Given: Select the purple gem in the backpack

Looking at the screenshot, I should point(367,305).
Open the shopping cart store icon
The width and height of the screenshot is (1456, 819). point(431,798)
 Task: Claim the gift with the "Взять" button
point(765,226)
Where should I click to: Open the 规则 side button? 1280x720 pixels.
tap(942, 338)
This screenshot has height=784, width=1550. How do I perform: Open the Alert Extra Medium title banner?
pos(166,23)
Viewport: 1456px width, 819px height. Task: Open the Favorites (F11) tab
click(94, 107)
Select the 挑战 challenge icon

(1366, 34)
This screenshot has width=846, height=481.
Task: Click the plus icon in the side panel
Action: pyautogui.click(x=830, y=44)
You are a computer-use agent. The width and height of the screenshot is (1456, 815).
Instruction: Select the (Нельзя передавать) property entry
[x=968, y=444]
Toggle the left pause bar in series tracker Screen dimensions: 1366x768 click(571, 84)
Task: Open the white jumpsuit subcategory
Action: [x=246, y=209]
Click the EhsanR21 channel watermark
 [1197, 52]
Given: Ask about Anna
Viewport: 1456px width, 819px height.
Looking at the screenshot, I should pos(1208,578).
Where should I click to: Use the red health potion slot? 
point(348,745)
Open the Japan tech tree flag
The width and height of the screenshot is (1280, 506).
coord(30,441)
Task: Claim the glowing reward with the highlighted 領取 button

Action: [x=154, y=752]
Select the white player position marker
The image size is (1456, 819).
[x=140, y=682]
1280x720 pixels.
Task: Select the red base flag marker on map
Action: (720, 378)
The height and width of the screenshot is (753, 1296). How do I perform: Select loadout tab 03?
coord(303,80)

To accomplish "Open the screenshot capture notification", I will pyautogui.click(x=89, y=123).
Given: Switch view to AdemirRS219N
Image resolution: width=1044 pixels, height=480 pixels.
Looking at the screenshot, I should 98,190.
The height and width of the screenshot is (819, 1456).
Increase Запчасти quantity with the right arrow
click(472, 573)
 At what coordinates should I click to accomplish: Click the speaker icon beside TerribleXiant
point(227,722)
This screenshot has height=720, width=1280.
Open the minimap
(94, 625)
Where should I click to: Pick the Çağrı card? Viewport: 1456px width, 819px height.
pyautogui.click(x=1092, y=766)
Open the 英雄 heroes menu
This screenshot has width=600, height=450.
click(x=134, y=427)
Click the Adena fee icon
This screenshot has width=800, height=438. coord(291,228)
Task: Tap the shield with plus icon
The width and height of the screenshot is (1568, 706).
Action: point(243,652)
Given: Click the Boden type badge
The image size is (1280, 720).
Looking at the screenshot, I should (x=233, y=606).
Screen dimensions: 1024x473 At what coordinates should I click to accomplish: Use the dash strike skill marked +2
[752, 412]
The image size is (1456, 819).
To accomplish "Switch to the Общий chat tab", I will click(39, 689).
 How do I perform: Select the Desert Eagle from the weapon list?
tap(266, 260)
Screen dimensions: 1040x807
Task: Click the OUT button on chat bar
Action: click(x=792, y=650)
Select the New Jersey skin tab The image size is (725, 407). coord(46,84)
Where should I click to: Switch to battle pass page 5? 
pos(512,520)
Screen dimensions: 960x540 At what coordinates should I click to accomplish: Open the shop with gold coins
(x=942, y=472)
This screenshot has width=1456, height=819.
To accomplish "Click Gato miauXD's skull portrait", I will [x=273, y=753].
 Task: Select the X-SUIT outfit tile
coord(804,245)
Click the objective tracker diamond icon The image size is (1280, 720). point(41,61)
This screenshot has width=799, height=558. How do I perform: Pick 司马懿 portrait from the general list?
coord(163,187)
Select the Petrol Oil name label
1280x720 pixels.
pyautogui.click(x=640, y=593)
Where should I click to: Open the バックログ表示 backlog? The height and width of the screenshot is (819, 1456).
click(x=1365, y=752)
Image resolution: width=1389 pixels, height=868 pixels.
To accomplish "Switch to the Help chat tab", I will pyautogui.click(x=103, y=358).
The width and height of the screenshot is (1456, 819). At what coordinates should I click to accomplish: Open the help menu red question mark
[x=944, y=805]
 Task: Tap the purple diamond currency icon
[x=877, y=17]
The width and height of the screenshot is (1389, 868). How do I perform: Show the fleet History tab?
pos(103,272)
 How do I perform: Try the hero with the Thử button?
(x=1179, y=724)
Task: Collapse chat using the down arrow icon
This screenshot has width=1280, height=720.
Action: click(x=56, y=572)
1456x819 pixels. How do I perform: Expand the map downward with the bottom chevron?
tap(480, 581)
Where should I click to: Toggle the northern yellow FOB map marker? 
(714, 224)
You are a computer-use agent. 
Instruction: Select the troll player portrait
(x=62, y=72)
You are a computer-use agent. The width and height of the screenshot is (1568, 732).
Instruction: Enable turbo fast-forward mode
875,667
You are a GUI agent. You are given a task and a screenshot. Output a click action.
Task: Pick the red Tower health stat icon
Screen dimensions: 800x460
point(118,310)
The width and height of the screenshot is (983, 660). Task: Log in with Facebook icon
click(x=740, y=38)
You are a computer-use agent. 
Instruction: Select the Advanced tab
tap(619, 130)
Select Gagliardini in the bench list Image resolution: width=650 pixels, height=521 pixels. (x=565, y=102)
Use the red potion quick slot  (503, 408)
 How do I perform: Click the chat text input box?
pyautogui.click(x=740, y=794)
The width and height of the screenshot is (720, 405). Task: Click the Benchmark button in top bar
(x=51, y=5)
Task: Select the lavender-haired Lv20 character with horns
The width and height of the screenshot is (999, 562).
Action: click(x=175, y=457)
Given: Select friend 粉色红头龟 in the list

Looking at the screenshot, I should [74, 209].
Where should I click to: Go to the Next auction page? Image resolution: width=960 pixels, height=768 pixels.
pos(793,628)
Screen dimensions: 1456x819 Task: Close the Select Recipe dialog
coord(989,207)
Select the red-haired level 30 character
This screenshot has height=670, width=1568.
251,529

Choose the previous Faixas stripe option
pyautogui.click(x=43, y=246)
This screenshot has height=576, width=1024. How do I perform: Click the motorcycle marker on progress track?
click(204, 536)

## Problem requirements
Please reproduce all of the lines above without changing anything.

## Solution for this exercise
Given: Select the purple gem in the backpack

Looking at the screenshot, I should point(367,305).
Open the shopping cart store icon
The width and height of the screenshot is (1456, 819). point(431,798)
 Task: Claim the gift with the "Взять" button
point(765,226)
Where should I click to: Open the 规则 side button? 1280x720 pixels.
tap(942, 338)
This screenshot has height=784, width=1550. How do I perform: Open the Alert Extra Medium title banner?
pos(166,23)
Viewport: 1456px width, 819px height. Task: Open the Favorites (F11) tab
click(94, 107)
Select the 挑战 challenge icon

(1366, 34)
This screenshot has width=846, height=481.
Task: Click the plus icon in the side panel
Action: pyautogui.click(x=830, y=44)
You are a computer-use agent. The width and height of the screenshot is (1456, 815).
Instruction: Select the (Нельзя передавать) property entry
[x=968, y=444]
Toggle the left pause bar in series tracker Screen dimensions: 1366x768 click(571, 84)
Task: Open the white jumpsuit subcategory
Action: [x=246, y=209]
Click the EhsanR21 channel watermark
 [1197, 52]
Given: Ask about Anna
Viewport: 1456px width, 819px height.
Looking at the screenshot, I should pos(1208,578).
Where should I click to: Use the red health potion slot? 
point(348,745)
Open the Japan tech tree flag
The width and height of the screenshot is (1280, 506).
coord(30,441)
Task: Claim the glowing reward with the highlighted 領取 button

Action: [x=154, y=752]
Select the white player position marker
The image size is (1456, 819).
[x=140, y=682]
1280x720 pixels.
Task: Select the red base flag marker on map
Action: (720, 378)
The height and width of the screenshot is (753, 1296). How do I perform: Select loadout tab 03?
coord(303,80)

To accomplish "Open the screenshot capture notification", I will pyautogui.click(x=89, y=123).
Given: Switch view to AdemirRS219N
Image resolution: width=1044 pixels, height=480 pixels.
Looking at the screenshot, I should 98,190.
The height and width of the screenshot is (819, 1456).
Increase Запчасти quantity with the right arrow
click(472, 573)
 At what coordinates should I click to accomplish: Click the speaker icon beside TerribleXiant
point(227,722)
This screenshot has height=720, width=1280.
Open the minimap
(94, 625)
Where should I click to: Pick the Çağrı card? Viewport: 1456px width, 819px height.
pyautogui.click(x=1092, y=766)
Open the 英雄 heroes menu
This screenshot has width=600, height=450.
click(x=134, y=427)
Click the Adena fee icon
This screenshot has width=800, height=438. coord(291,228)
Task: Tap the shield with plus icon
The width and height of the screenshot is (1568, 706).
Action: point(243,652)
Given: Click the Boden type badge
The image size is (1280, 720).
Looking at the screenshot, I should (x=233, y=606).
Screen dimensions: 1024x473 At what coordinates should I click to accomplish: Use the dash strike skill marked +2
[752, 412]
The image size is (1456, 819).
To accomplish "Switch to the Общий chat tab", I will click(39, 689).
 How do I perform: Select the Desert Eagle from the weapon list?
tap(266, 260)
Screen dimensions: 1040x807
Task: Click the OUT button on chat bar
Action: click(x=792, y=650)
Select the New Jersey skin tab The image size is (725, 407). coord(46,84)
Where should I click to: Switch to battle pass page 5? 
pos(512,520)
Screen dimensions: 960x540 At what coordinates should I click to accomplish: Open the shop with gold coins
(x=942, y=472)
This screenshot has width=1456, height=819.
To accomplish "Click Gato miauXD's skull portrait", I will [x=273, y=753].
 Task: Select the X-SUIT outfit tile
coord(804,245)
Click the objective tracker diamond icon The image size is (1280, 720). point(41,61)
This screenshot has width=799, height=558. How do I perform: Pick 司马懿 portrait from the general list?
coord(163,187)
Select the Petrol Oil name label
1280x720 pixels.
pyautogui.click(x=640, y=593)
Where should I click to: Open the バックログ表示 backlog? The height and width of the screenshot is (819, 1456).
click(x=1365, y=752)
Image resolution: width=1389 pixels, height=868 pixels.
To accomplish "Switch to the Help chat tab", I will pyautogui.click(x=103, y=358).
The width and height of the screenshot is (1456, 819). At what coordinates should I click to accomplish: Open the help menu red question mark
[x=944, y=805]
 Task: Tap the purple diamond currency icon
[x=877, y=17]
The width and height of the screenshot is (1389, 868). How do I perform: Show the fleet History tab?
pos(103,272)
 How do I perform: Try the hero with the Thử button?
(x=1179, y=724)
Task: Collapse chat using the down arrow icon
This screenshot has width=1280, height=720.
Action: click(x=56, y=572)
1456x819 pixels. How do I perform: Expand the map downward with the bottom chevron?
tap(480, 581)
Where should I click to: Toggle the northern yellow FOB map marker? 
(714, 224)
You are a computer-use agent. 
Instruction: Select the troll player portrait
(x=62, y=72)
You are a computer-use agent. The width and height of the screenshot is (1568, 732).
Instruction: Enable turbo fast-forward mode
875,667
You are a GUI agent. You are given a task and a screenshot. Output a click action.
Task: Pick the red Tower health stat icon
Screen dimensions: 800x460
point(118,310)
The width and height of the screenshot is (983, 660). Task: Log in with Facebook icon
click(x=740, y=38)
You are a computer-use agent. 
Instruction: Select the Advanced tab
tap(619, 130)
Select Gagliardini in the bench list Image resolution: width=650 pixels, height=521 pixels. (x=565, y=102)
Use the red potion quick slot  (503, 408)
 How do I perform: Click the chat text input box?
pyautogui.click(x=740, y=794)
The width and height of the screenshot is (720, 405). Task: Click the Benchmark button in top bar
(x=51, y=5)
Task: Select the lavender-haired Lv20 character with horns
The width and height of the screenshot is (999, 562).
Action: click(x=175, y=457)
Given: Select friend 粉色红头龟 in the list

Looking at the screenshot, I should [74, 209].
Where should I click to: Go to the Next auction page? Image resolution: width=960 pixels, height=768 pixels.
pos(793,628)
Screen dimensions: 1456x819 Task: Close the Select Recipe dialog
coord(989,207)
Select the red-haired level 30 character
This screenshot has height=670, width=1568.
251,529

Choose the previous Faixas stripe option
pyautogui.click(x=43, y=246)
This screenshot has height=576, width=1024. How do I perform: Click the motorcycle marker on progress track?
click(204, 536)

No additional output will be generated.